The court of appeal held that plaintiffs’ inverse condemnation and damages claims based on dredging in the bay adjacent to their properties was barred under the doctrine of res judicata based on a 1931 judgment conclusively establishing that the property alleged to have been taken or damaged was not owned by plaintiffs. SLPR, LLC v. San Diego Unified Port District, No. D074958 (4th Dist., May 22, 2020).

Plaintiffs, a group of Coronado property owners, brought a quiet title and inverse condemnation action against the State of California and the Port contending that dredging in the San Diego Bay from 1998 to 2005 had damaged and taken portions of their bayfront properties without just compensation.

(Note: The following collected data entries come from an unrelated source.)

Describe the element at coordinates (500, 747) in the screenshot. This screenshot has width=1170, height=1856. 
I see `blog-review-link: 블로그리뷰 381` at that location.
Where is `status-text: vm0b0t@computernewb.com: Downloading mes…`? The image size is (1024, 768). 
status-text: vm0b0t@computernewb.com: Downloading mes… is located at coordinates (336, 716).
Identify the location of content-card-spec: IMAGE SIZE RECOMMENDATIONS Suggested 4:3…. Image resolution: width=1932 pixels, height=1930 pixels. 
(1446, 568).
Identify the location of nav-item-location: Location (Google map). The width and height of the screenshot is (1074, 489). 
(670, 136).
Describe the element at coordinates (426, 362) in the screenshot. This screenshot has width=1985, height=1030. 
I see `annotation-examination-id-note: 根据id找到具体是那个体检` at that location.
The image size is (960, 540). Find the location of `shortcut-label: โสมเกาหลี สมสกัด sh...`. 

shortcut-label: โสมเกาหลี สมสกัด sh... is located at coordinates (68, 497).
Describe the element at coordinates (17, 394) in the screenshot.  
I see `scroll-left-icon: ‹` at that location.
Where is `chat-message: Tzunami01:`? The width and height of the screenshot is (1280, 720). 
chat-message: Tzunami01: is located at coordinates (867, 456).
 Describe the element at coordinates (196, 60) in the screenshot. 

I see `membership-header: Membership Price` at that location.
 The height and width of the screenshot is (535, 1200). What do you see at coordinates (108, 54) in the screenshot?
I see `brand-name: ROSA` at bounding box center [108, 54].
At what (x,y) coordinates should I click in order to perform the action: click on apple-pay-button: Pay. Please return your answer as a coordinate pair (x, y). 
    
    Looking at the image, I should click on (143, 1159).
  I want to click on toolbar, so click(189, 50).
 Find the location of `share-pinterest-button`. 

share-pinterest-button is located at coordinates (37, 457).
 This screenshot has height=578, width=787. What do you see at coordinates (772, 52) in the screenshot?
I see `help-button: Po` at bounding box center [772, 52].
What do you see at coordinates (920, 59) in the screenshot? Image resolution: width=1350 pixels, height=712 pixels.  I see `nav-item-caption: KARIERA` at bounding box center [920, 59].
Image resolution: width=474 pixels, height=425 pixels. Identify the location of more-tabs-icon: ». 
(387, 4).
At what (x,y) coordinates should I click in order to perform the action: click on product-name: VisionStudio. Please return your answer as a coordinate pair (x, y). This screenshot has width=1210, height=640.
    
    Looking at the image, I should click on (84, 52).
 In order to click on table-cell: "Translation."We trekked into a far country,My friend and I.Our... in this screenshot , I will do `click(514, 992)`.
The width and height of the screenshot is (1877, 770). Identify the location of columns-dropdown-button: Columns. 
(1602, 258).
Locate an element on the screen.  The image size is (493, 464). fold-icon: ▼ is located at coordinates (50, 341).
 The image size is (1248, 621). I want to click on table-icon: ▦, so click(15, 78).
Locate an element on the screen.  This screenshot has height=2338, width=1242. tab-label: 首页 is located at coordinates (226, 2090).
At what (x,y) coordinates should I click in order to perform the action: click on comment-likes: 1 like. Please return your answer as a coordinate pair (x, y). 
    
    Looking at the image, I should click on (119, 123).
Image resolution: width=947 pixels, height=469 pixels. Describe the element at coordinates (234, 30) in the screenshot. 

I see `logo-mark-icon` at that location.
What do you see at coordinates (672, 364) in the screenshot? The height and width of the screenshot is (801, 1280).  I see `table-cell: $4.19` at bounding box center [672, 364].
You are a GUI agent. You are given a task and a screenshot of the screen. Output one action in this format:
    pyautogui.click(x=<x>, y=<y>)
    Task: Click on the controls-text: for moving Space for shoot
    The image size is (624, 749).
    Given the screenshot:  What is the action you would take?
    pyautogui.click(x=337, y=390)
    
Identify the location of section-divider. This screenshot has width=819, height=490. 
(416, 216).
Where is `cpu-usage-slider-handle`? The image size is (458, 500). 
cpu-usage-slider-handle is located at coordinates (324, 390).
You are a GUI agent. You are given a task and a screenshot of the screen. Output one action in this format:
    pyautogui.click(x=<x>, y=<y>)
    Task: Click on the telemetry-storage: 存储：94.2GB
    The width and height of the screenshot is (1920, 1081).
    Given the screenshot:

The appellate court found that a 1931 judgment resolving a title dispute between plaintiffs’ and defendants’ predecessors-in-interest established the boundaries between their respective properties, and that the property plaintiffs claimed had been taken or damaged was not within plaintiff’s ownership. Evidence admitted at trial showed that there had been both artificial improvements and artificial fill placed in the immediate vicinity of plaintiffs’ properties over many years and that a dispute had arisen between the parties’ predecessors as to the correct property boundaries. This litigation was resolved by a settlement and stipulated judgment fixing the boundaries between the tidelands and uplands properties. This judgment, the court explained, was conclusive and binding on plaintiffs under the doctrine of res judicata, under which parties are barred from relitigating claims previously resolved by a judgment in litigation between the same parties or their predecessors-in-interest.

Plaintiffs argued that for res judicata to apply, defendants were required to present “unequivocal evidence” of the mutual intention to determine the boundary. The court disagreed with plaintiffs’ asserted burden of proof, but nonetheless found that the “overwhelming” evidence presented demonstrated unambiguous intent to establish the boundaries. This included not only the record in the 1931 action itself but also extrinsic evidence showing that, following entry of judgment, temporary wood stake boundary markers had been replaced with concrete monuments, reflecting a “permanent fixed line” between tidelands and uplands property.